Charles, zo lijkt het, is de eigenlijke hoofdpersoon van deze roman, want hij moet van onwetendheid naar begrip reizen, door de vrouw te volgen die hij denkt te helpen, maar die in feite zijn mentor is. Hij moet elke laag van de valse Charles weggooien: Charles de naturalist, Charles de heer, Charles de hark en misschien zelfs Charles de minnaar, om Charles de mens te vinden. De kennis waartoe hij komt is bitter, want hij heeft al zijn illusies verloren, zoals Sarah die van haar enige tijd eerder verwierp. Maar het resultaat zelf is niet bitter. Hoewel Charles en Sarah niet herenigd zijn, zijn de antwoorden van het leven nooit zo eenvoudig en perfect als die van kunst, ze zijn allebei een volwassenheid bereiken die hen in staat stelt hun leven te beheersen zolang ze eraan denken om nergens anders naar antwoorden te zoeken dan in zich.

Fowles heeft twee traditionele romantische personages genomen, een jonge held en een mysterieuze vrouw, en heeft ze omgevormd tot mensen.

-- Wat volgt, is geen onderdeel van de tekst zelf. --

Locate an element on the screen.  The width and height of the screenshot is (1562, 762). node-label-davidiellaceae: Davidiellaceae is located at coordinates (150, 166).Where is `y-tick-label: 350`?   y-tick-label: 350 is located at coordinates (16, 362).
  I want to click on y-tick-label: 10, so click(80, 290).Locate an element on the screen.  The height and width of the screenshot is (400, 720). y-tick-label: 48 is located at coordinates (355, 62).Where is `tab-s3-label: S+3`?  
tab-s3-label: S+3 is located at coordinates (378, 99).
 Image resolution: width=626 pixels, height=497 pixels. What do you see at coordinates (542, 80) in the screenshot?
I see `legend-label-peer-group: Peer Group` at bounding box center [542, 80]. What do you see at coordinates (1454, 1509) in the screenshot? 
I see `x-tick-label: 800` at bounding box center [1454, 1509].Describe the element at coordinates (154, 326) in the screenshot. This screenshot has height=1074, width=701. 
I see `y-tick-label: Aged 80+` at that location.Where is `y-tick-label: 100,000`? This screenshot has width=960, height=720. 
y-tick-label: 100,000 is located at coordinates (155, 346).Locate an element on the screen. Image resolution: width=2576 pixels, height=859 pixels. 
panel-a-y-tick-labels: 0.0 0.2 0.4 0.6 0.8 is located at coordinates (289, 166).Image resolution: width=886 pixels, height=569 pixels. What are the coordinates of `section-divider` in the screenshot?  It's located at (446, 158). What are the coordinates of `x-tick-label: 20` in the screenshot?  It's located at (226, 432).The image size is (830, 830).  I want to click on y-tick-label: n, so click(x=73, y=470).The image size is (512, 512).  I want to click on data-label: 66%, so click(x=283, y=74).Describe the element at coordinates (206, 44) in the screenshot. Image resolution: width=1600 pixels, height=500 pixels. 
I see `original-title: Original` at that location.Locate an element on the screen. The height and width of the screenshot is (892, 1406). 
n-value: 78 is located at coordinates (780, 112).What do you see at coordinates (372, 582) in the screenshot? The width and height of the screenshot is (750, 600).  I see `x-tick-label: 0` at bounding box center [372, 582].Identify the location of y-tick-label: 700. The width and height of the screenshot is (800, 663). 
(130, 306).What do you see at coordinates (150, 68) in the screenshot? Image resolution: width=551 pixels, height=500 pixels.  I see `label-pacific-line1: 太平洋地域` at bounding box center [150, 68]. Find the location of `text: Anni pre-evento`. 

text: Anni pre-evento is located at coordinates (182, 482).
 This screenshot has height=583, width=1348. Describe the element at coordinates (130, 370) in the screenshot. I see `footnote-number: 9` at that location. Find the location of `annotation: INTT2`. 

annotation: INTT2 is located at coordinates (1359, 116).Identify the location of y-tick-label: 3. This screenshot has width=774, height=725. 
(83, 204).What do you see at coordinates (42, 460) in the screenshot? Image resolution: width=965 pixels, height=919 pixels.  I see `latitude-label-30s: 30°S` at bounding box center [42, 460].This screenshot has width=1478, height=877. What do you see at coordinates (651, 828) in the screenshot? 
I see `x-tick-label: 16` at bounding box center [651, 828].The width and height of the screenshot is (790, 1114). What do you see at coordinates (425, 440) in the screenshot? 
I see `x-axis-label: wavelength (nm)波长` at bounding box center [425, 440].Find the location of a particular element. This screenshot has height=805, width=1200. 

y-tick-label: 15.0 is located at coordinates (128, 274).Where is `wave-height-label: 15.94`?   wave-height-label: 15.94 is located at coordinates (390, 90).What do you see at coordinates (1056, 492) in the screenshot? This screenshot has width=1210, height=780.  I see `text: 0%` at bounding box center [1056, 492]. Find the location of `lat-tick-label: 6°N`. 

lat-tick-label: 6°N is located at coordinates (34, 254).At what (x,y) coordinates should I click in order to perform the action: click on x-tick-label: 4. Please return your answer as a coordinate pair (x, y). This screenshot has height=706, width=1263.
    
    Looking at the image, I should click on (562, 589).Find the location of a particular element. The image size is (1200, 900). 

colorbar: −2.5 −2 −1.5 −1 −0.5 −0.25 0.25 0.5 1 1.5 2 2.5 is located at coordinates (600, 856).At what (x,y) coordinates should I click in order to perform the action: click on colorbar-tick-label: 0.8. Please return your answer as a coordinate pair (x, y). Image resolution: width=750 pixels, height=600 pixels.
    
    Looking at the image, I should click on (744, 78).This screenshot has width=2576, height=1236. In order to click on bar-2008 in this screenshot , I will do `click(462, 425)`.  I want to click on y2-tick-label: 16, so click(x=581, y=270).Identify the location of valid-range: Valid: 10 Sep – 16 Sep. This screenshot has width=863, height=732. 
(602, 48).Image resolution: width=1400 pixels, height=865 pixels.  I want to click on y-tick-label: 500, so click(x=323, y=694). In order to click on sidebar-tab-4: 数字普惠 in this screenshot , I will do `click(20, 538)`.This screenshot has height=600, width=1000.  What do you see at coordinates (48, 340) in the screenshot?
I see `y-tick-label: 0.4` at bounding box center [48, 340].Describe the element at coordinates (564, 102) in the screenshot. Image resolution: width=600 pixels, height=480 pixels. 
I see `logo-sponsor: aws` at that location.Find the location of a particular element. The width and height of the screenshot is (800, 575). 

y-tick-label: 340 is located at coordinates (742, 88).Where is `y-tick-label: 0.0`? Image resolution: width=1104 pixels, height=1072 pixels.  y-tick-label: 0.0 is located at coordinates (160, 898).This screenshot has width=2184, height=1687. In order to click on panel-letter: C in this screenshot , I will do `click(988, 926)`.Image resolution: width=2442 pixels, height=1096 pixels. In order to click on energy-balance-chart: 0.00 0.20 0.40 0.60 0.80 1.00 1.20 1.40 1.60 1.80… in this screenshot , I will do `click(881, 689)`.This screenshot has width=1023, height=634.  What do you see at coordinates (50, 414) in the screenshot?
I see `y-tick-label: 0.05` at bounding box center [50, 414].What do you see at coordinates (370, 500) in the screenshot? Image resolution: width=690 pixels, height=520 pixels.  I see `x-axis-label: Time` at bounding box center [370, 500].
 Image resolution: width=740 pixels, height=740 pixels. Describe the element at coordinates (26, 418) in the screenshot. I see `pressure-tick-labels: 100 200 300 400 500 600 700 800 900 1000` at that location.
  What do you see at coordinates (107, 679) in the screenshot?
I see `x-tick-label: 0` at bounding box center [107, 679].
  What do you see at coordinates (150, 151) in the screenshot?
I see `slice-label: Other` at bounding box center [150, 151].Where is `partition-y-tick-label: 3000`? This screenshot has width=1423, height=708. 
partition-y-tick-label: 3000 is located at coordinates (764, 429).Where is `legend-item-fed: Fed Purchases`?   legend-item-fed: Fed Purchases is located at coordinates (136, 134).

Er is geen Franse luitenant om naar te smachten, en Sarah's leven is geen tragedie die haar bijnaam in Lyme weerspiegelt. Charles' huwelijksgeschenk is helemaal geen geschenk. Hoewel de roman had kunnen eindigen met de verzoening van het paar, omdat het misschien een traditionele romance was geweest, eindigt Fowles het daar niet. In het tweede einde verwerpt Sarah de vertrouwde zekerheid die Charles biedt en beiden worden gedwongen om alleen verder te gaan. Fowles' roman weerspiegelt de twijfels die werden geuit door romanschrijvers als Thomas Hardy, en door dichters als Matthew Arnold en Alfred Lord Tennyson, over de degelijkheid van de Victoriaanse kijk op de wereld. De wereld was aan het veranderen en oude normen werden niet langer toegepast, hoewel ze nog lang bleven hangen nadat velen ze in hun hart hadden weggegooid. Dit thema dat in de negentiende eeuw door schrijvers werd benaderd, wordt door Fowles weer opgepakt en tot een logische conclusie gebracht. De roman is daarom eigenlijk een psychologische studie van een individu in plaats van een romance. Het is een roman over individuele groei en het besef van iemands fundamentele isolement dat met die groei gepaard gaat.